Cloud Usage Trends for Transport & Logistics Companies

PAC publishes new market report with transport-specific use cases.

The global transport sector has mostly recovered from the Covid-19 pandemic, but is now faced with other challenges, such as wars in various regions, staff shortages, a weakening global economy, urgent modernization and digitalization needs, safety and security challenges, and decarbonization requirements.

IT investments are meant to increase resilience, efficiency, and agility, improve the customer experience, modernize outdated infrastructures, and reach sustainability goals. At the same time, transport companies have been looking for ways to streamline their operations, cut costs, and make IT consumption more flexible. IT infrastructures are increasingly being replaced by cloud solutions, and data-led innovation often takes place on cloud platforms.

PACs new Market InSight report, “Cloud Usage Trends for Transport & Logistics Companies”, covers typical, transport-specific public cloud use cases by looking at specific case studies.

The status quo of cloud use in the transport industry

The new Market InSight report focuses on examples that illustrate the status quo of cloud use in the transport industry.

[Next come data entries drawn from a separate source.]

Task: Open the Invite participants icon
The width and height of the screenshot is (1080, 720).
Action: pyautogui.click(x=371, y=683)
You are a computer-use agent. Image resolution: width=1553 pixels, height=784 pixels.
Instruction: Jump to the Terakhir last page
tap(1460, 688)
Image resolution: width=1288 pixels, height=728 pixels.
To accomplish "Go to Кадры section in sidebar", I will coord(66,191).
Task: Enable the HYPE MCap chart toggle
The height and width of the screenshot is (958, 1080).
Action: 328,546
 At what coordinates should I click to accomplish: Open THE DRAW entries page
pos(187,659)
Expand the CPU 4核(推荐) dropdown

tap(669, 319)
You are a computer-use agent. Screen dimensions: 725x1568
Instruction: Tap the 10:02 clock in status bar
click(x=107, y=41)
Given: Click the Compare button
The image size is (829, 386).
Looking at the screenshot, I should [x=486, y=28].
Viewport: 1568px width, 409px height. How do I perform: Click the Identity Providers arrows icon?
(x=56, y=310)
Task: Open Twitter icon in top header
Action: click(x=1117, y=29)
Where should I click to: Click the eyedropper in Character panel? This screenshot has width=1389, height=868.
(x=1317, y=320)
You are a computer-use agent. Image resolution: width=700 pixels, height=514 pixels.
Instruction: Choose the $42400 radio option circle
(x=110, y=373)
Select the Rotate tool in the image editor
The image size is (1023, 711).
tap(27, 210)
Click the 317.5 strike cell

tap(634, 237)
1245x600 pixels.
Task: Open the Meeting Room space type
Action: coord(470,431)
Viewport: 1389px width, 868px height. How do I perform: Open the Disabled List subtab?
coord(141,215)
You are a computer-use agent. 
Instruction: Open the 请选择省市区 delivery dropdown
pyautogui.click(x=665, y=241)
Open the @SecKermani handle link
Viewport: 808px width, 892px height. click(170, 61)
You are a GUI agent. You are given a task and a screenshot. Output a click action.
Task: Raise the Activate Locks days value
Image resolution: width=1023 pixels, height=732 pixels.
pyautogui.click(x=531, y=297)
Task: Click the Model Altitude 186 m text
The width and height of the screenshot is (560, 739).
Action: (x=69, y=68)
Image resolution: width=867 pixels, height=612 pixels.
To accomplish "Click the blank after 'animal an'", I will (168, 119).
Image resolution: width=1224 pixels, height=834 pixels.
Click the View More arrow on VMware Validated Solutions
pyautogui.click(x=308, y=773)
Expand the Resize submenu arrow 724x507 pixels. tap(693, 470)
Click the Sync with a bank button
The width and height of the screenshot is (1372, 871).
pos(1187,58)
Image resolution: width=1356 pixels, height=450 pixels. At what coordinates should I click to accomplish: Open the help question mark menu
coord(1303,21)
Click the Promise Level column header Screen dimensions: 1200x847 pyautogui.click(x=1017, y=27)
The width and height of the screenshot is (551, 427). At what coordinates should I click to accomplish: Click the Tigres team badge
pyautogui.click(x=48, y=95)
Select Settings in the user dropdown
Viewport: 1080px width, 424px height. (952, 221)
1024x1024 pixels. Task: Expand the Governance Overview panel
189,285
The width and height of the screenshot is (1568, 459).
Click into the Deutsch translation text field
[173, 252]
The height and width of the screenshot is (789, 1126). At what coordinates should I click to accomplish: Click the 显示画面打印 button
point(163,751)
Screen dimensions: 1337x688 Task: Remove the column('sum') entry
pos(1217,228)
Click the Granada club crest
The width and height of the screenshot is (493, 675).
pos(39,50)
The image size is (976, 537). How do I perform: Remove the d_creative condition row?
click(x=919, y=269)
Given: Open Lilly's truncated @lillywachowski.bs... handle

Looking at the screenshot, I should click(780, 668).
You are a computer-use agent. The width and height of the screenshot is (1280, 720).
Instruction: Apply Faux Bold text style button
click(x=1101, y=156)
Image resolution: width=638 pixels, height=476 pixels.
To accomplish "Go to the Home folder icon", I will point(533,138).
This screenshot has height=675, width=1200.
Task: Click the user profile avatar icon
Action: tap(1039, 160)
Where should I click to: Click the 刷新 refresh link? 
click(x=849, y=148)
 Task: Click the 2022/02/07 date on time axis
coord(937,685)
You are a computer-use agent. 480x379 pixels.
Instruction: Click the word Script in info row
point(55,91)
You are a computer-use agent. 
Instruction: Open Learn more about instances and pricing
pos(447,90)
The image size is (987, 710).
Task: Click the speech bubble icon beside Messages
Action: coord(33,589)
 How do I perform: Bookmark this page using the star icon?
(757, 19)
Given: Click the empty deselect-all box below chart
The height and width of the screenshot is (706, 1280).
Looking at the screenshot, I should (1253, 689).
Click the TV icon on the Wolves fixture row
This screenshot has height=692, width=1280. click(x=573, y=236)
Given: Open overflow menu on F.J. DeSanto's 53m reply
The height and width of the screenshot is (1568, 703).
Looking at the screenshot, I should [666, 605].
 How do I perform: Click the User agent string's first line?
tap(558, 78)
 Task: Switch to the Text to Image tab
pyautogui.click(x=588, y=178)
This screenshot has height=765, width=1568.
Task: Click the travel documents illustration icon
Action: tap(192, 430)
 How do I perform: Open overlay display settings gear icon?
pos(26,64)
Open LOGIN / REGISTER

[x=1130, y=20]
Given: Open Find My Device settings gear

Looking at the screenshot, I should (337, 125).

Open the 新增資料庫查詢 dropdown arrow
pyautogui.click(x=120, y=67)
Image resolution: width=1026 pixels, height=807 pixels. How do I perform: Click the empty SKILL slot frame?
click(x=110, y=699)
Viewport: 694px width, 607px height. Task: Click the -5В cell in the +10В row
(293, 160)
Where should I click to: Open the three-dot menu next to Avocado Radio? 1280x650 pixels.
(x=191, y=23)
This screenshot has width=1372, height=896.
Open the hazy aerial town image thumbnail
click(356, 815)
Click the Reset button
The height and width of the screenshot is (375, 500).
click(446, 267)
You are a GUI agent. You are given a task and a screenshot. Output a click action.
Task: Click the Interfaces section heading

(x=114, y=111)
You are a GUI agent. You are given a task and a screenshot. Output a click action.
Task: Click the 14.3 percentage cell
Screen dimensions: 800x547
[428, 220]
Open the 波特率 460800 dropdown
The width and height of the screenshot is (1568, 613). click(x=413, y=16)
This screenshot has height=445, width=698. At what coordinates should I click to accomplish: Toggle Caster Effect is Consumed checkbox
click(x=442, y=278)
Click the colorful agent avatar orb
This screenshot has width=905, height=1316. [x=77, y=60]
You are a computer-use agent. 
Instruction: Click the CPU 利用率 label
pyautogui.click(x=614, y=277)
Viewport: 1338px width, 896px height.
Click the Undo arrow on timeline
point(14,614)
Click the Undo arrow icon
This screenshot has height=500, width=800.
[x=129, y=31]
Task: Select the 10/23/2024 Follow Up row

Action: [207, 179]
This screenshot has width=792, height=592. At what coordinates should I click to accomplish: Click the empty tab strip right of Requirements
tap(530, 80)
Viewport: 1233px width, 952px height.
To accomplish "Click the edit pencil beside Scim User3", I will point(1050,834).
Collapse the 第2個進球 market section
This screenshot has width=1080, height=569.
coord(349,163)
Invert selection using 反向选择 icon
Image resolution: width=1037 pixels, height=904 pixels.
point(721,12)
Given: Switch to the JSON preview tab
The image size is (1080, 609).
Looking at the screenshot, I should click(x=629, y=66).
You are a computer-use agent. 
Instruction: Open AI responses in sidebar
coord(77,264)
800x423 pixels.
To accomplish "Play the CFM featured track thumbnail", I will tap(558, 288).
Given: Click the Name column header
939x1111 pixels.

Common use cases are clustered into major market segments and assigned to major drivers to obtain a structured view of the market.

PAC’s transport segment comprises the heterogeneous sub-segments rail and public transport, postal & parcel services, aviation and freight.

 

The sector is among the most data-rich vertical markets as companies typically have a huge number of customers (e.g., passengers, parcel clients) and assets (e.g., trains, buses, ships, trucks, planes, stations, ports, airports, warehouses, rail networks).

At the heart of most cloud investments are thus strategies to efficiently handle these massive amounts of data, and to extract more value from them.

Major cloud use cases in the transport sector

IaaS-specific use cases

IaaS-specific use cases put the focus on the access to modern and scalable infrastructures and hosting of enterprise applications.  

  • Massive scalability: Many case studies highlight how transport companies are handling incredible amounts of data with the help of public cloud platforms. E.g., more than 16 million messages and 17.4 million service calls per day at American Airlines, or over nine trillion pieces of data processed every day at Alibaba’s logistics arm Cainiao.  
  • Mass migration: Some transport companies even opted for a massive cloud migration of their IT infrastructures. Deutsche Bahn, e.g., has shut down its data centers and moved almost all of its IT to the clouds of AWS and Azure.
  • Operation of enterprise applications: More and more software applications are migrated to and operated on public cloud platforms. Leading software vendors are moving towards the cloud model, partly by launching SaaS offerings, but also through public cloud-hosted models, such as the RISE with SAP program.

PaaS-specific use cases

PaaS-specific use cases put the focus on data-centric services and the provisioning of web-centric or mobile applications. Platform as a Service (PaaS) typically addresses cloud-based innovation, with use cases such as software development, advanced analytics, AI, advanced customer experience, and IoT.

  • Software development was among the first use cases for public cloud platforms. These platforms provide the infrastructure, DevOps tool chains, and resources that developers need to make coding easier, faster, and more efficient. Hapag-Lloyd, e.g., moved its central development environment completely to the cloud.
  • Analytics use cases range from hosting third-party analytics solutions in the cloud through using scalable cloud resources for mass data processing to the use of cloud vendors’ proprietary analytics IP. Lufthansa, e.g., has partnered with Google Cloud to develop a platform to better plan and manage its daily flight operations. And FedEx processes huge volumes of data in the cloud to support their analytics and data warehousing needs.
  • Artificial intelligence, AI, is bound to be enhanced by generative AI (GenAI) and will play a major role in driving cost and quality optimization. Danske Statsbaner, e.g., is using machine learning algorithms on Microsoft Azure for the dynamic handling of seat reservations. And U.S. Postal Service has been using machine learning in many different ways, including language learning models for call centers and predicted delivery models.
  • Customer experience, CX, remains at the top of the agenda when it comes to investments in digital innovation. UPS, e.g., uses Google Cloud to increase customer visibility into shipments, while Air Canada revamped its Aeroplan loyalty platform on AWS to be serverless and event-driven.
  • The Internet of Things, IoT, allows to turn transport infrastructures and assets into sources of data that can generate value across business processes. Use cases are manifold; they cover transparent supply chains and smarter logistics, connected vehicles and devices, easier baggage tracking, predictive maintenance, and security and safety.

Sovereignty over data is key

Cloud platforms promise to enhance digital services for internal processes, improving the user experience and enabling smart ecosystems. Data is considered as a major success factor for future business models. This may lead to new competition between IT providers and their clients from the transport sector, but also with asset manufacturers. Platforms and partners should thus be chosen carefully, as all parties have the same target – occupying the digital customer interface and gaining sovereignty over data.